If we’re being picky, it lasted beyond 1918. Anyway. Over 50 million people died of the Spanish Flu over a two-year period. We’re over a year and a half into COVID and you know how many people have died? 4.3 million

But that doesn’t change that people are dying! So what if it’s only 2.12% or 4.3 million? If we can save more people from dying of COVID, we should encourage vaccination!

I agree. Truly, I do. Again, I am pro-vaccine. I just don’t think they should be mandated. I think mandates will backfire and establish precedents I shudder to imagine the ramifications of. I also think they’re an overreaction to the actual proportion of danger.

Okay, we’re going in circles here. Neither one of us is going to change our mind. I

Actually, I am quite open to changing my mind. You know what would change my mind about vaccine mandates? Numbers. 

What do you mean?

If COVID-19 had the case fatality rates of smallpox or Ebola—30% and 50%, respectively—I’d be a lot more open to a temporary vaccine mandate. 

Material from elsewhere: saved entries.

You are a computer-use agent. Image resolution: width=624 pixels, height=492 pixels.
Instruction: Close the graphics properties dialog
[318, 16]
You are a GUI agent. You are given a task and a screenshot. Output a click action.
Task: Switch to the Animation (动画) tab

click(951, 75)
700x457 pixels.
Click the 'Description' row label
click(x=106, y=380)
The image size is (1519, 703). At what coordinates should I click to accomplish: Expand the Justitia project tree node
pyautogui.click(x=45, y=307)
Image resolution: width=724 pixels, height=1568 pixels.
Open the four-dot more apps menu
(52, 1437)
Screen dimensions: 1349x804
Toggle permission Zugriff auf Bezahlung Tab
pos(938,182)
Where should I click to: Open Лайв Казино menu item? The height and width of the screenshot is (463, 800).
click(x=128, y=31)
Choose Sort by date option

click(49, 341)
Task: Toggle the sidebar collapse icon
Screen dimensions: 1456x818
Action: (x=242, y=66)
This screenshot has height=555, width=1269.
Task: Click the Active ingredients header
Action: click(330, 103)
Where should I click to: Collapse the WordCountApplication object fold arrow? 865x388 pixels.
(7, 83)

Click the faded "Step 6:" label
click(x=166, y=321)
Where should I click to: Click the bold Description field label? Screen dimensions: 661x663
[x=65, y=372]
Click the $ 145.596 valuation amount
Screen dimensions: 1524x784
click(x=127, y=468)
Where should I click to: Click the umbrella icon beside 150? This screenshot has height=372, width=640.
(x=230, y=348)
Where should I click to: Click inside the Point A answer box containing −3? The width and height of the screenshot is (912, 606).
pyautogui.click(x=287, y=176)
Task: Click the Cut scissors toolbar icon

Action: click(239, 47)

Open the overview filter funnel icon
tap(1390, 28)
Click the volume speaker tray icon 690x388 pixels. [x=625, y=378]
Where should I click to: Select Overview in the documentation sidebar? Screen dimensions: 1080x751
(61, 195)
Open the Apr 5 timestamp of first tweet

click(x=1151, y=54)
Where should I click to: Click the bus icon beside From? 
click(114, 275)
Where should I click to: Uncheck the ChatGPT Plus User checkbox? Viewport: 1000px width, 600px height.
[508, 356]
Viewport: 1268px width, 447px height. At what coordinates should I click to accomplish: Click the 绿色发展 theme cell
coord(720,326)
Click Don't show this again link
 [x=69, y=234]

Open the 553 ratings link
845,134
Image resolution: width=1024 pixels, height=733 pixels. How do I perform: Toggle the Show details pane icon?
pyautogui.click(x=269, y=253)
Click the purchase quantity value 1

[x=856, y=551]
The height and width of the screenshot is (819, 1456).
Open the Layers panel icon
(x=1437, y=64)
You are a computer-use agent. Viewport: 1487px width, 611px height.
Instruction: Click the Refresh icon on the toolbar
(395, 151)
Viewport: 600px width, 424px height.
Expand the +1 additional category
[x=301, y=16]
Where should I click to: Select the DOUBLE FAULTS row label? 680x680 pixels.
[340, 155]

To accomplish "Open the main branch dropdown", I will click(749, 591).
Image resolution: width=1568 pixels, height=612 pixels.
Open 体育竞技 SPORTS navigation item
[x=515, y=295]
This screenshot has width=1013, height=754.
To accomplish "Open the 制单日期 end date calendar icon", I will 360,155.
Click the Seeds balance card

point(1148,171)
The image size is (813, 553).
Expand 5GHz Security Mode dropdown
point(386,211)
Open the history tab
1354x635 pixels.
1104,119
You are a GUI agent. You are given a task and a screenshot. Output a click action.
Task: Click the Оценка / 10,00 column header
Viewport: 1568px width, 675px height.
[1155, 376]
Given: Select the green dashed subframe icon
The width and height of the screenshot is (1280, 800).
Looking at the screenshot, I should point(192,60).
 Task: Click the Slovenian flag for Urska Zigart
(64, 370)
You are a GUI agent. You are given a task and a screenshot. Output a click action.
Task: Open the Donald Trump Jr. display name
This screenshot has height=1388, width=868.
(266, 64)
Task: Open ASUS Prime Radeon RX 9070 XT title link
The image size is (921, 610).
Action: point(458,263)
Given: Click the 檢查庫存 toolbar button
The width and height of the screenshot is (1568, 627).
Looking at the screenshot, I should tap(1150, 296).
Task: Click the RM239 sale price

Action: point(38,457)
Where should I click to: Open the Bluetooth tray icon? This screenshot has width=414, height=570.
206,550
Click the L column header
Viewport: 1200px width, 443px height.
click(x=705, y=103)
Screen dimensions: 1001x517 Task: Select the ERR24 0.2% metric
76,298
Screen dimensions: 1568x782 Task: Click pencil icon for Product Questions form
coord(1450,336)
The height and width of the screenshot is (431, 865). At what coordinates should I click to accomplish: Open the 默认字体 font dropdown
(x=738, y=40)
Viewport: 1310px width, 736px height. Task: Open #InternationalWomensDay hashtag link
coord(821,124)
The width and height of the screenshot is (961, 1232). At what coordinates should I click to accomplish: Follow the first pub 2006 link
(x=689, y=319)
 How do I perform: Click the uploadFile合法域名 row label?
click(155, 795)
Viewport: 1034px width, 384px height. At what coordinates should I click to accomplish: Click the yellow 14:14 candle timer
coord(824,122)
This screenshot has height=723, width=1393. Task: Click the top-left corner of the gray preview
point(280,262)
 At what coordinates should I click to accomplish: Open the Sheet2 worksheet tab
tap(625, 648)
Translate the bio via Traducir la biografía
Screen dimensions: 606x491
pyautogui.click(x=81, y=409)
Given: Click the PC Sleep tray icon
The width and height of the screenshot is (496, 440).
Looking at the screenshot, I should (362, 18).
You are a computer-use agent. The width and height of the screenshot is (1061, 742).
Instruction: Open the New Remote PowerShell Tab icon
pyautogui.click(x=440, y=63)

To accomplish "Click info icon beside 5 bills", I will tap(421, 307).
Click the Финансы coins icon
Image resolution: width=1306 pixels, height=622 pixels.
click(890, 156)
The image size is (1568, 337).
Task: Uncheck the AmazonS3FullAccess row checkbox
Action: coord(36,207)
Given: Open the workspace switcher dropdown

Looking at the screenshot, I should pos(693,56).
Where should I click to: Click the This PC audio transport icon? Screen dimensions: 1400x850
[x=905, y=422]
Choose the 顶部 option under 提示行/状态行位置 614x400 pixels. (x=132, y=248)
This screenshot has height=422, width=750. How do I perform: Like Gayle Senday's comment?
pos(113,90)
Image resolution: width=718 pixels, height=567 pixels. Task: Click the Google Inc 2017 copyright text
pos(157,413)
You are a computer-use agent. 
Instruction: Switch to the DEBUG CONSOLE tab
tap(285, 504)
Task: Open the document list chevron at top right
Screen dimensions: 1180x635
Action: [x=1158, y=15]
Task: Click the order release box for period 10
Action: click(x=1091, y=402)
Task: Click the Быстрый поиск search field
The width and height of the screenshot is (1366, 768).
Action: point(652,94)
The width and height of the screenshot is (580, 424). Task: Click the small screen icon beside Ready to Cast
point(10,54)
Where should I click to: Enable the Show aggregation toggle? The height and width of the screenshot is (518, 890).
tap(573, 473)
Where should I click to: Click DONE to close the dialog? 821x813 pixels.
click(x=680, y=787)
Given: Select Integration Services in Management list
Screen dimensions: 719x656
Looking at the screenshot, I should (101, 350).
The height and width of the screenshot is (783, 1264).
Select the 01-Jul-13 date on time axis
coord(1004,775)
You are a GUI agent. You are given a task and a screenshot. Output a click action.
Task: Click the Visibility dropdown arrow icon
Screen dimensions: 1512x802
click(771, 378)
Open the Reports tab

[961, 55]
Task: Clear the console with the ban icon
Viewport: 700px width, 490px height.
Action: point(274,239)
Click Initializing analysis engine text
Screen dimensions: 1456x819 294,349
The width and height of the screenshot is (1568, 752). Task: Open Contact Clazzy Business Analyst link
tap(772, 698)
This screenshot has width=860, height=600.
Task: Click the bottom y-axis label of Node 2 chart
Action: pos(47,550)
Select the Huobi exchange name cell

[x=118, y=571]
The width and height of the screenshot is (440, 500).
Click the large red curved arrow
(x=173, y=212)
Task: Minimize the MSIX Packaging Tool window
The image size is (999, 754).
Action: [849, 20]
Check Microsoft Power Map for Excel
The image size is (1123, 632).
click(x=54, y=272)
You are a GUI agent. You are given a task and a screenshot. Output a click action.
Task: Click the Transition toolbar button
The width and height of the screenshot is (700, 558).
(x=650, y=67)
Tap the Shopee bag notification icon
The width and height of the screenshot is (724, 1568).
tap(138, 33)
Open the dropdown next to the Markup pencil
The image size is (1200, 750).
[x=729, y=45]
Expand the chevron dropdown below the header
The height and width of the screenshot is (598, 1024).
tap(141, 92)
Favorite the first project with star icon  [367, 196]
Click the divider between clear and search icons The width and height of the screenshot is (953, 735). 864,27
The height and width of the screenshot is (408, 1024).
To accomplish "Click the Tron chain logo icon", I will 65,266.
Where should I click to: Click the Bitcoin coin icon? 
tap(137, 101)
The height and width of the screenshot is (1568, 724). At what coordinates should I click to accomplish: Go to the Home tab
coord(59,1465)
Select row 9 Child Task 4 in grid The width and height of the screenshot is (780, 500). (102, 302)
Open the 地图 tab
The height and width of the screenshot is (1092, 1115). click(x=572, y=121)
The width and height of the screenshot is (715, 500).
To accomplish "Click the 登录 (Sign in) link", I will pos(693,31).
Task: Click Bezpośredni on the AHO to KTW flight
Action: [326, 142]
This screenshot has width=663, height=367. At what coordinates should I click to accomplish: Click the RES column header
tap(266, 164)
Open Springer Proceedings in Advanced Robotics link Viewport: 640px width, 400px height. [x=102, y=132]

Well maybe the CFR of COVID is so low because of the vaccine.

Maybe you should look at the CFR of COVID before the vaccine was available. It was 2.9-3%.

So you’re saying if it was higher, you’d be pro-mandate? Even though vaccine mandates would still violate your precious bodily autonomy?

Yes, because the numbers would be high enough to justify such a drastic measure—again, on a temporary basis and with certain exceptions made for medical reasons. 

What about religious or philosophical reasons?

Only if there are equally drastic measures such as enforced home lockdowns and compulsory tests to participate in outside life until everyone who wanted the vaccine had the chance to have it.

Talk about a violation of personal freedom!

If 50% of Americans were dying, I think few would argue against it. Those that would deserve the natural culling they’d get. Everyone has the right to die.

Portrait of Marie Antoinette by Martin van Meytens

Portrait of Marie Antoinette by Martin van Meytens

DAMN!

I know, that’s harsh. My point is that drastic circumstances may sometimes call for drastic measures, but right now, COVID-19 with its 2.12% case fatality rate just isn’t drastic enough to be worth establishing a precedent that will very likely be abused by future governments. 

You’re a stone-cold b*tch, Alice, you know that?

Yep. 

And my mind is not changed.

I know. Mine, neither. But I really appreciate you hearing me out. I’ve shared what would change my mind, is there anything that might change yours?

… I mean, you make a good point about establishing a precedent. And yeah, I can see how hypocrisy might not be the best way to win friends and influence people. I hadn’t thought about how this issue parallels the principles of abortion and discrimination. They are SO not the same thing, but I see your points. But no. I’m not sure there’s anything that can change my mind. Vaccine mandates are a good idea because vaccines work. The sooner everyone gets vaccinated, the sooner we can all stop wearing masks and fearing lockdowns. The sooner we can all get back to normal life.

Cheers to that.

Thanks for sharing your thoughts. I’ll try to be a little less condescending and pissed off at people who are vaccine-hesitant. I still think most are just being belligerent, but maybe some are just scared. I’ll try to keep that in mind.

Then our work here is done.

Good. I can’t even tell you how sick I am of talking about this. Just get vaccinated, people!

I mean, it really would help if done of their own free will, because gawddamn, I’m sick of talking about this, too!